**The records:**

======

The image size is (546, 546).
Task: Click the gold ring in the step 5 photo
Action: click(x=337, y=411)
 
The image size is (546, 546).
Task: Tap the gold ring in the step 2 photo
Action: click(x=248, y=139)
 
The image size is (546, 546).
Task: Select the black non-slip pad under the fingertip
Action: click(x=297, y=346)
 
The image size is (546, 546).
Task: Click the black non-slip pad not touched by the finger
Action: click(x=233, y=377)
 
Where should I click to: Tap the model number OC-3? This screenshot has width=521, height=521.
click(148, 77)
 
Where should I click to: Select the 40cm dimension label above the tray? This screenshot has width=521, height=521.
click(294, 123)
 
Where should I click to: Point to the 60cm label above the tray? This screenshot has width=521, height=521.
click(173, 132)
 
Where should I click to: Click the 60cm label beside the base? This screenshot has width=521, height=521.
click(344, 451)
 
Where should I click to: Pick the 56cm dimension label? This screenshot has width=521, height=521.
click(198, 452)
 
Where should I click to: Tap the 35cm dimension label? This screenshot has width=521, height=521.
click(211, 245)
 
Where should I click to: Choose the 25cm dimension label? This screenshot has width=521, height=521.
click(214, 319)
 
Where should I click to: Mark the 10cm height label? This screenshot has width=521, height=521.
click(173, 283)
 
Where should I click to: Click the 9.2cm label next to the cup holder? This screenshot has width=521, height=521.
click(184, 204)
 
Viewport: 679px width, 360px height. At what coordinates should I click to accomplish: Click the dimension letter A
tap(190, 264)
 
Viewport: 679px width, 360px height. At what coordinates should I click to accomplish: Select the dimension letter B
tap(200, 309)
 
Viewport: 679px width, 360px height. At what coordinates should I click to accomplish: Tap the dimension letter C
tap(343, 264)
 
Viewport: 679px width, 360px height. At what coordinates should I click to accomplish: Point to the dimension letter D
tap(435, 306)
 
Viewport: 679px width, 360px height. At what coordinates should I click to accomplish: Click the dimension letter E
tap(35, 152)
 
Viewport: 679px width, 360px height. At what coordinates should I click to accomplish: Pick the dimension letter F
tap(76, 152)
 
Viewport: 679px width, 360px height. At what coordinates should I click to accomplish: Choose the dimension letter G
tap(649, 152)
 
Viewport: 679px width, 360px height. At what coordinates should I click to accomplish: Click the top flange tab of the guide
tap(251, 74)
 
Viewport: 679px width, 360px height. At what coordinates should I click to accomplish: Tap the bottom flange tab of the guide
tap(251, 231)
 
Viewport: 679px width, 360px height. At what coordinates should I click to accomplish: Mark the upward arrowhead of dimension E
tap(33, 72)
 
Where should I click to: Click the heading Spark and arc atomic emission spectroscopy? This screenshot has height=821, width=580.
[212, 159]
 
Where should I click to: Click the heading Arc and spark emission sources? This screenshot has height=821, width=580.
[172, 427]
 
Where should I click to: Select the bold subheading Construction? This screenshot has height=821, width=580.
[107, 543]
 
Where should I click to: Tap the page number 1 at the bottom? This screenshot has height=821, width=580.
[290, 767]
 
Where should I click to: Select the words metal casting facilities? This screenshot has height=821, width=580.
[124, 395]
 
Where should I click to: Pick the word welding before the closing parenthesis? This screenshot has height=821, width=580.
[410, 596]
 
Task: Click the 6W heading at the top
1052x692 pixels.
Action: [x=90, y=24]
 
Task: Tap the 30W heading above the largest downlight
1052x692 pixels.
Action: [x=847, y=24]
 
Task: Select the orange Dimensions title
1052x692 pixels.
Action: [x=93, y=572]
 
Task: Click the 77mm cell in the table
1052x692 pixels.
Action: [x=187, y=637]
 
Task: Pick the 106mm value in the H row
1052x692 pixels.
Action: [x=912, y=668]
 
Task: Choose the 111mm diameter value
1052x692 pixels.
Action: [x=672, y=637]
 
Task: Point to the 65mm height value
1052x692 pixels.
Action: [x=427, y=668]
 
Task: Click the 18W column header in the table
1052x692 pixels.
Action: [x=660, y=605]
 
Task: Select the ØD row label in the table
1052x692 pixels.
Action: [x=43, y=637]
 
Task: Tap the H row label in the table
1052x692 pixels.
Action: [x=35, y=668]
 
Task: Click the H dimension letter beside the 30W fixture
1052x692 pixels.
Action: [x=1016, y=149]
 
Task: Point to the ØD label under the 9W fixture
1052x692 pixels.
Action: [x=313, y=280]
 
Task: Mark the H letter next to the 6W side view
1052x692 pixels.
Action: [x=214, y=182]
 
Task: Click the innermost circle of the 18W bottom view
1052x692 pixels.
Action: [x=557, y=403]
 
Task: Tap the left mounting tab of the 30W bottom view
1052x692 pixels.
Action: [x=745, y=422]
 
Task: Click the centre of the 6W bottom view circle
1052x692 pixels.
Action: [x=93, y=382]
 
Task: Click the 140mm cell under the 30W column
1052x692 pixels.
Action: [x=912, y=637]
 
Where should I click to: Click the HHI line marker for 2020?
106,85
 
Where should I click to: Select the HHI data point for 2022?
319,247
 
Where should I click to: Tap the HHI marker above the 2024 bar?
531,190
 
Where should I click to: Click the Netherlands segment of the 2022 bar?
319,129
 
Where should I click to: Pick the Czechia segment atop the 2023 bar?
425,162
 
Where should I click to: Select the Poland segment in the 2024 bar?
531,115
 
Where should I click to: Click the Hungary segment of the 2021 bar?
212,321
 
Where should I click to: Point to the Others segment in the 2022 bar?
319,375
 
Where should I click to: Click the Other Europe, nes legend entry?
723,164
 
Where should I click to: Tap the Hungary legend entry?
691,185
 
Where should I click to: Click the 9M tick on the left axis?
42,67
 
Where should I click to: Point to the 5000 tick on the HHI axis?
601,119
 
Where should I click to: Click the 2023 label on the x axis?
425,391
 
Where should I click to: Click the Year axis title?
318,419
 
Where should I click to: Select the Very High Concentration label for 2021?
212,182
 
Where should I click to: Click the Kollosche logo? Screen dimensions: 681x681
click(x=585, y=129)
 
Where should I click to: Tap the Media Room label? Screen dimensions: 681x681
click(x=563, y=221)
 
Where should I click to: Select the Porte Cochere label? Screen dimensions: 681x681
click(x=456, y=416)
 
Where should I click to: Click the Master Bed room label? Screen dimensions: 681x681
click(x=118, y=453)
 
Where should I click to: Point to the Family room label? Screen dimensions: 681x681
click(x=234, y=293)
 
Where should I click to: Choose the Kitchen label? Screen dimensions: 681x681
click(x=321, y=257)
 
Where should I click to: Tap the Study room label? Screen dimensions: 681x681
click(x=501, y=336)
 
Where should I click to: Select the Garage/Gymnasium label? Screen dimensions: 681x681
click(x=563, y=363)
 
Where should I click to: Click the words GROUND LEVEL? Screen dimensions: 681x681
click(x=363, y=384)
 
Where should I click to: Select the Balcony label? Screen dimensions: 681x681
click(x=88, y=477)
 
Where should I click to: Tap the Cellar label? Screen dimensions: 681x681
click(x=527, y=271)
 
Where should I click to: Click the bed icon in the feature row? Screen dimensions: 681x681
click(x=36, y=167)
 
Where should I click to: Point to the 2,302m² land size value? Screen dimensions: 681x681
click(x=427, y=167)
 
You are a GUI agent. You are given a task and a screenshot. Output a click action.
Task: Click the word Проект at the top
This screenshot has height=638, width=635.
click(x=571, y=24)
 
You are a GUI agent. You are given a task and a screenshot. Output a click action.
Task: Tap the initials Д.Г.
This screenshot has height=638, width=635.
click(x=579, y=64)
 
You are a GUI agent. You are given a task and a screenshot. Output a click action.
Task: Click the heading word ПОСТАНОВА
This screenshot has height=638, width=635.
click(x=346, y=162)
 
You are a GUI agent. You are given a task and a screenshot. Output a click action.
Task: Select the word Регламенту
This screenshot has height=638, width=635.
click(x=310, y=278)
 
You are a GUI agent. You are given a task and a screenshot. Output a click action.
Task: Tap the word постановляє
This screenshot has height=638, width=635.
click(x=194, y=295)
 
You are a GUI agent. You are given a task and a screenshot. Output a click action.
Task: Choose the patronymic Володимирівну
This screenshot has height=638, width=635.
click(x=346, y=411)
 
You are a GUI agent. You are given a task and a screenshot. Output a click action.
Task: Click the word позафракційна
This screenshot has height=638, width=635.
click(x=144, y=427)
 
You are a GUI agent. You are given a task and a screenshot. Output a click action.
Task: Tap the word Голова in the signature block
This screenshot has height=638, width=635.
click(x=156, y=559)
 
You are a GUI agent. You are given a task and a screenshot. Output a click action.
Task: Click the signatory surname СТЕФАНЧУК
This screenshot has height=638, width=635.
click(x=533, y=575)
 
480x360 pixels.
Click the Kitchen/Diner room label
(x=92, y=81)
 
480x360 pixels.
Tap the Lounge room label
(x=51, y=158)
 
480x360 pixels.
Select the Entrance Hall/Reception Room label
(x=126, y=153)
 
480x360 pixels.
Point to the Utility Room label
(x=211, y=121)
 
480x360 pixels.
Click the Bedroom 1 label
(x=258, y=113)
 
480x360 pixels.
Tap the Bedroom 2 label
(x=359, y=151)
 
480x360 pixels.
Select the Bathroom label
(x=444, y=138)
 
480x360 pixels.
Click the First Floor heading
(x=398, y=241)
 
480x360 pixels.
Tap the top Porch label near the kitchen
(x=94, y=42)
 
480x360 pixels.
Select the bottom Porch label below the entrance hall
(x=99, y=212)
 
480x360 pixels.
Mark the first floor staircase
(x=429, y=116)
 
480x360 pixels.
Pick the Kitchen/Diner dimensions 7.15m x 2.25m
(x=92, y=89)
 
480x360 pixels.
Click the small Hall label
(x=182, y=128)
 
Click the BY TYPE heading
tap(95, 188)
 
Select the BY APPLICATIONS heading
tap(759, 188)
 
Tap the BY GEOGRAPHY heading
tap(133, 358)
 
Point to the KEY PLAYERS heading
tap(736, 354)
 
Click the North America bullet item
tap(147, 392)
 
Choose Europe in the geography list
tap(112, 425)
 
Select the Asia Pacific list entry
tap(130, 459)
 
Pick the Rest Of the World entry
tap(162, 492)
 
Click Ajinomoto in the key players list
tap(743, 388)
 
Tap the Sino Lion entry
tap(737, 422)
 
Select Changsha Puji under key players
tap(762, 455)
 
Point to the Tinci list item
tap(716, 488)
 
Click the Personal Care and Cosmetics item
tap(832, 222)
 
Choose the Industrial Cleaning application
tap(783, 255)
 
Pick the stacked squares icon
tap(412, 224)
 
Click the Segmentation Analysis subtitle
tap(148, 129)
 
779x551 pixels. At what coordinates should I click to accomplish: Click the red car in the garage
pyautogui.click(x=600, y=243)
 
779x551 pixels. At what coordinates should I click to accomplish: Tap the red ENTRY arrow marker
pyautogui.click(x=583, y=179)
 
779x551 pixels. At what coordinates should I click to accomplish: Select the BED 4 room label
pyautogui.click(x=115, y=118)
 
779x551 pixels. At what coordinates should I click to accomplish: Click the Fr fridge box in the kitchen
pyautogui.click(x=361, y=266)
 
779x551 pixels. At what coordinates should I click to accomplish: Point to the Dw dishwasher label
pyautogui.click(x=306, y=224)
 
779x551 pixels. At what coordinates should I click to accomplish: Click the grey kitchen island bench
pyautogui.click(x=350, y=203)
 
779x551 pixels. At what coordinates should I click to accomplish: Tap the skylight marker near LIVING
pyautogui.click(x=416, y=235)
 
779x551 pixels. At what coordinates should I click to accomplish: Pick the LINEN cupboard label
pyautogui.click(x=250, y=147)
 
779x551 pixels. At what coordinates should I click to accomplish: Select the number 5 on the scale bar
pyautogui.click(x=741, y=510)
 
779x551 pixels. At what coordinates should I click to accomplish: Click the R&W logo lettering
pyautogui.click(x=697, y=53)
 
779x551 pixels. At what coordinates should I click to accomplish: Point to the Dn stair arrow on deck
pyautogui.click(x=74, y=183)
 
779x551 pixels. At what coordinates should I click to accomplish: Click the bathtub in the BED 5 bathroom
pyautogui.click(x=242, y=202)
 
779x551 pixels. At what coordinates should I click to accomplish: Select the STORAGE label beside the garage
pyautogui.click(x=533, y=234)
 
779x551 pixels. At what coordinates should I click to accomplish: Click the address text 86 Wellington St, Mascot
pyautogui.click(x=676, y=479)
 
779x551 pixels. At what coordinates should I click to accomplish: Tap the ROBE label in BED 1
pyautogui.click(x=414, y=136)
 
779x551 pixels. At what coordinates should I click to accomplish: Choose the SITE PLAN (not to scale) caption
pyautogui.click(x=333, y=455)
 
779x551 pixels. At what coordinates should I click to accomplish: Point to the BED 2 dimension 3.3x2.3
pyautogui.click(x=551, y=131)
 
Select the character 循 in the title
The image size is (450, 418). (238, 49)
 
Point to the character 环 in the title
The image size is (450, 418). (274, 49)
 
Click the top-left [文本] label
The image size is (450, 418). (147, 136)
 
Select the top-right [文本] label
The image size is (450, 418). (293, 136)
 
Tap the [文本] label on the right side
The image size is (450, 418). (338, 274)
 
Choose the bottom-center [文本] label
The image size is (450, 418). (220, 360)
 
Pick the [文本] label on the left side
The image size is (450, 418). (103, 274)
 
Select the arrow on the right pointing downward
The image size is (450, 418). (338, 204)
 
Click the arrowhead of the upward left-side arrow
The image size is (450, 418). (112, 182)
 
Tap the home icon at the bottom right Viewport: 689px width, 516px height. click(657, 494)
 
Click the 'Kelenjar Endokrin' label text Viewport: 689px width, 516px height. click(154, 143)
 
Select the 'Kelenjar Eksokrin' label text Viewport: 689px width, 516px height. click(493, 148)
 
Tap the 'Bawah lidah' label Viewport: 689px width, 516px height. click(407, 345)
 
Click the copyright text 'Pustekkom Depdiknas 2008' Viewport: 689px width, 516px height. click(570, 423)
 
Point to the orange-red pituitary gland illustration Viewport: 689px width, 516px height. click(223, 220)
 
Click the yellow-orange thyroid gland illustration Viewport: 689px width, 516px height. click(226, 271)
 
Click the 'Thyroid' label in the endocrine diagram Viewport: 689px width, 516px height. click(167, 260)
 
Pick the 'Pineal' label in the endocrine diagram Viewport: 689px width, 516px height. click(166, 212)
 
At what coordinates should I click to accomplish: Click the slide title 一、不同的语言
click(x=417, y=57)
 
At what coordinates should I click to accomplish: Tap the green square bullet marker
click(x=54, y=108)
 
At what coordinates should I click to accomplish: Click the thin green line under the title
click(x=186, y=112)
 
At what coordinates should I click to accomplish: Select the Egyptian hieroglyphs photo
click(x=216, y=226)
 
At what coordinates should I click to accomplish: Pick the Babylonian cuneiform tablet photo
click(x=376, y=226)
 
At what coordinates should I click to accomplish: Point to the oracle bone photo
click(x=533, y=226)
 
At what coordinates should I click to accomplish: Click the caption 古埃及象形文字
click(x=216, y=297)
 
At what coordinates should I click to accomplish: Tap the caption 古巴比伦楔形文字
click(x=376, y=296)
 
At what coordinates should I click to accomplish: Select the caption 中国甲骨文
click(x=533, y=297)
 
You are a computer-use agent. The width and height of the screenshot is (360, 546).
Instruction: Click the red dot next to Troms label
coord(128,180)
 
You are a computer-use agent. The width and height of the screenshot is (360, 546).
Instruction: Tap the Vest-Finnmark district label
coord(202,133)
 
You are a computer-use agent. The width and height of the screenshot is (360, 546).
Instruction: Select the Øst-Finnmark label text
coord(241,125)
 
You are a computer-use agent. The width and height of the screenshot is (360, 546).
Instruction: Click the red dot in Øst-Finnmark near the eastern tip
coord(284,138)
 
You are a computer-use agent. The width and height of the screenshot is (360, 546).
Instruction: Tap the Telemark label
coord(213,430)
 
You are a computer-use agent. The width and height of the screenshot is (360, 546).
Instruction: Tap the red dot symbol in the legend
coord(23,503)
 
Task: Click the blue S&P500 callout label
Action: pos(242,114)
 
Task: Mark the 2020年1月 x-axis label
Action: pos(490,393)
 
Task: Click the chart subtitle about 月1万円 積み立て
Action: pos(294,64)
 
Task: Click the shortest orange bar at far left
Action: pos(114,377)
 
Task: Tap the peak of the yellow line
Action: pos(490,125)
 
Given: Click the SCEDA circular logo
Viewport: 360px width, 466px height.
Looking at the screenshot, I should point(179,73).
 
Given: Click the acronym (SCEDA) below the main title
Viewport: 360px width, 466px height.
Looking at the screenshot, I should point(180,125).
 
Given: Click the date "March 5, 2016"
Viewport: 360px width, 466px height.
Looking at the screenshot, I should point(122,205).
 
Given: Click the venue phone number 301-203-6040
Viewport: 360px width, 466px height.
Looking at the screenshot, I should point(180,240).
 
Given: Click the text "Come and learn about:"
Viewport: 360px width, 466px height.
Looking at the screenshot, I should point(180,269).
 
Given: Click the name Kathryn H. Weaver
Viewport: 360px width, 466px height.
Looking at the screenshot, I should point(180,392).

======

**Stated task:** Replace "Screen dimensions" with "Screen size" in the listing from the line with "Where should I click to: Tap the Media" up to and including the line with "click(x=234, y=293)", leaving everything else unchanged. Write out only those lines.

**Expected answer:**
Where should I click to: Tap the Media Room label? Screen size: 681x681
click(x=563, y=221)
 
Where should I click to: Select the Porte Cochere label? Screen size: 681x681
click(x=456, y=416)
 
Where should I click to: Click the Master Bed room label? Screen size: 681x681
click(x=118, y=453)
 
Where should I click to: Point to the Family room label? Screen size: 681x681
click(x=234, y=293)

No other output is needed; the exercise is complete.